The temperature was 1550 °C at the beginning of the VOD process, the highest temperature was 1650 °C at the oxygen blowing stage, and the final steel temperature was 1600 °C; therefore, the temperature changed during the VOD refining process. The relationship between the inclusion composition and the temperature was calculated by using the FToxid and FTmisc databases of Factsage^TM7.1 when the O content, Ca content, Mg content, and the Al content were 0.007%, 0.002%, 0.0005% and 0.004%, respectively, and the result are shown in Figure 8. It can be seen that each inclusion composition changes with the changing temperature. The CaO content in the inclusion first increases and then decreases. The Al₂O₃ and MgO contents first decrease from 1650 °C to 1610 °C, and then increase. The change trends of MgO and SiO₂ in the inclusion are just the opposite. The MnO content increases gradually with the decrease in the temperature. The oxidation reaction with Ca, Al, Mg, Si, and Mn are exothermic, so that all of the reactions will occur as the temperature decreases. However, since Ca is a strong oxidizing element, and the concentration of Si in the molten steel is high, the deoxidation reaction of Ca and Si takes precedence. The CaO and SiO₂ contents in the inclusion increase, while the Al₂O₃ and MgO contents in the inclusion decrease. With continuing deoxidation, the CaO and SiO₂ concentrations decrease relatively, triggering an increase in Al₂O₃ and MgO. The change in the temperature during the VOD refining process is one important reason for the fluctuations in the composition of the endogenous inclusions that are smaller than 5 μm.

The schematic illustration of the formation mechanism of the CaO-SiO₂-Al₂O₃-MgO-MnO inclusions is shown in Figure 9. The oxidation of Si and Al and the collision result in the modification of the smaller-sized inclusions; the reactions are shown in Equations (1)–(3). The source of the total contents of Ca and Mg mainly comes from the addition of FeSi and the reduction of CaO and MgO in the slag or refractory. The appearance of MnO in the inclusions is related to the VOD process; the high oxygen and manganese contents in the liquid steel in part lead to these inclusions.

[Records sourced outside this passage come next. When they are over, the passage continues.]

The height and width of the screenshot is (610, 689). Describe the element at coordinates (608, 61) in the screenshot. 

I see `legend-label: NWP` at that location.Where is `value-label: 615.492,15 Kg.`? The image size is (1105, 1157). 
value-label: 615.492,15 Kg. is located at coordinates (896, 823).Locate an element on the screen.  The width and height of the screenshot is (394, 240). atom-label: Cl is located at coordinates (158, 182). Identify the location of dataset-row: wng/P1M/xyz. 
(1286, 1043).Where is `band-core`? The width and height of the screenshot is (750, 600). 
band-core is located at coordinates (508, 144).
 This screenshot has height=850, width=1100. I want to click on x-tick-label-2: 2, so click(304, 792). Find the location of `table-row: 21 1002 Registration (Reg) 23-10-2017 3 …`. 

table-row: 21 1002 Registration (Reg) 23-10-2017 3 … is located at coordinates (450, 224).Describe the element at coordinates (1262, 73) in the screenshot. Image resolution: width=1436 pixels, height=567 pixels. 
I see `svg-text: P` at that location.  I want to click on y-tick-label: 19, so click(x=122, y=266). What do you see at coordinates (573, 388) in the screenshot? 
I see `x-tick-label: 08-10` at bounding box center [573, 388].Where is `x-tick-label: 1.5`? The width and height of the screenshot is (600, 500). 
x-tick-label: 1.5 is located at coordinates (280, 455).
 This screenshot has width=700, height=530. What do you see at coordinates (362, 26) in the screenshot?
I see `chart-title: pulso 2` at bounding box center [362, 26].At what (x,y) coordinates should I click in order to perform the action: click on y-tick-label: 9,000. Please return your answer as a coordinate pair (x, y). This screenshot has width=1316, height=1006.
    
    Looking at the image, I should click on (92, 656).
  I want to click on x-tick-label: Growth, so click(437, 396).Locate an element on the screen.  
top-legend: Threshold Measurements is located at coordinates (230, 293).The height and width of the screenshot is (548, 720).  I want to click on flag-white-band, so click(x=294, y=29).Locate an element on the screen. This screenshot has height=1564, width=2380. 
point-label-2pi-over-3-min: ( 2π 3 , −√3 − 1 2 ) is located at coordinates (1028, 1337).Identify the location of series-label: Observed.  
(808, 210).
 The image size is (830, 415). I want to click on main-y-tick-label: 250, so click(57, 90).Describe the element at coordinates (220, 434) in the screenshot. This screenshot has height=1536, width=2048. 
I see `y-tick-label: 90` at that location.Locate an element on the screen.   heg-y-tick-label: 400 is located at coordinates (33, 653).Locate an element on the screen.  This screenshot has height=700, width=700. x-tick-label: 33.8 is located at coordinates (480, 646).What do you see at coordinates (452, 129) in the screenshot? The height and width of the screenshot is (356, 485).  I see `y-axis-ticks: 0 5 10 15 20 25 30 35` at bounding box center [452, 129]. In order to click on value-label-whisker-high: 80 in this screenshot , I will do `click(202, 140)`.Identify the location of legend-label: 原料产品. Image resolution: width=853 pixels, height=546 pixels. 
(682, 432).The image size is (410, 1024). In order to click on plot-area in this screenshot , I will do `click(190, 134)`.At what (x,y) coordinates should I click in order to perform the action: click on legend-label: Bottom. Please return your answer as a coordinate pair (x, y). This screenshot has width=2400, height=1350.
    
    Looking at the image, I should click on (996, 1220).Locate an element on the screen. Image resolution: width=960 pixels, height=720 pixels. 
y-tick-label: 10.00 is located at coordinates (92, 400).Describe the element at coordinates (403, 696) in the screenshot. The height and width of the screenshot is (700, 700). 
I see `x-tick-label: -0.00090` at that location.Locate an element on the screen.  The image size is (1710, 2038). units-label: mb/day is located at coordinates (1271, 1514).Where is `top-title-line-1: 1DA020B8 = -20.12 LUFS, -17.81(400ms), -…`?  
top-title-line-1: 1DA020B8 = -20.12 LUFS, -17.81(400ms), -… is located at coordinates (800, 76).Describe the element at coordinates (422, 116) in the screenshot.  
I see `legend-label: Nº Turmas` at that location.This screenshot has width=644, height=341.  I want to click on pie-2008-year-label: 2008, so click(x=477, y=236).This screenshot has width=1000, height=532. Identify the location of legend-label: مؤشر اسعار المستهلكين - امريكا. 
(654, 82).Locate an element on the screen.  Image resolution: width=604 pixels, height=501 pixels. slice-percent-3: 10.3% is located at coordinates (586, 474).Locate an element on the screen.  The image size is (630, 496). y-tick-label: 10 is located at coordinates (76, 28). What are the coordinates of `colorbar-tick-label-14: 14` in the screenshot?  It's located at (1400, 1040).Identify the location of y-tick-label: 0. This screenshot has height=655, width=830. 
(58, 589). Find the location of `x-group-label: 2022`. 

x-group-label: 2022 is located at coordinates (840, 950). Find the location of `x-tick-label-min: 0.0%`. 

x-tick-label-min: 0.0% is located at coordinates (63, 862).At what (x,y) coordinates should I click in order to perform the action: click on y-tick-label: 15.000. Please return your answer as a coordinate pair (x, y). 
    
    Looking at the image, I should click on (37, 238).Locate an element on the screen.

$${\left[\mathrm{Si}\right]+2\left[\mathrm{O}\right]=\mathrm{SiO}}_2$$

(1)

$${4\left[\mathrm{Al}\right]+3\mathrm{SiO}}_2=2{\mathrm{Al}}_2{\mathrm{O}}_3+3[\mathrm{Si}]$$

(2)

$${2\mathrm{x}\left[\mathrm{Al}\right]+\mathrm{y}\left[\mathrm{Si}\right]+(3\mathrm{x}+2\mathrm{y})\left[\mathrm{O}\right]=\mathrm{xAl}}_2{\mathrm{O}}_3\cdot \mathrm{y}{\mathrm{SiO}}_2$$

(3)

$${2\left[\mathrm{Me}\right]+\mathrm{SiO}}_2=2\mathrm{MeO}+\left[\mathrm{Si}\right]$$

(4)

$${3\left[\mathrm{Me}\right]+\mathrm{Al}}_2{\mathrm{O}}_3=3\mathrm{MeO}+2\left[\mathrm{Al}\right]$$

(5)

5. Conclusions

(1) The compositional characteristics indicated that two types of inclusions with different sizes existed in the 304L stainless steel during the VOD refining process, namely, CaO-SiO₂-Al₂O₃-MgO external inclusions with sizes ranging from several to tens of microns, and CaO-SiO₂-Al₂O₃-MgO-MnO endogenous inclusions with sizes smaller than 5 μm. The main inclusion type was CaO-SiO₂-Al₂O₃-MgO-MnO.

(2) The inclusion composition changed with an increasing size of the inclusions from 1 μm to 30 μm. Most of the inclusions were smaller than 5 μm.

(3) The inclusions that were larger than 5 μm were mostly CaO-SiO₂-Al₂O₃-MgO; the similarity in composition to the slag indicated that these inclusions originated from slag entrapment. The CaO-SiO₂-Al₂O₃-MgO-MnO inclusions that were smaller than 5 μm mostly originated from an oxidation reaction with Ca, Al, Mg, Si, and Mn. The changes in the inclusion composition resulting from changes in the Ca, Al, and O contents, and the temperatures during the VOD refining process were larger for the smaller inclusions.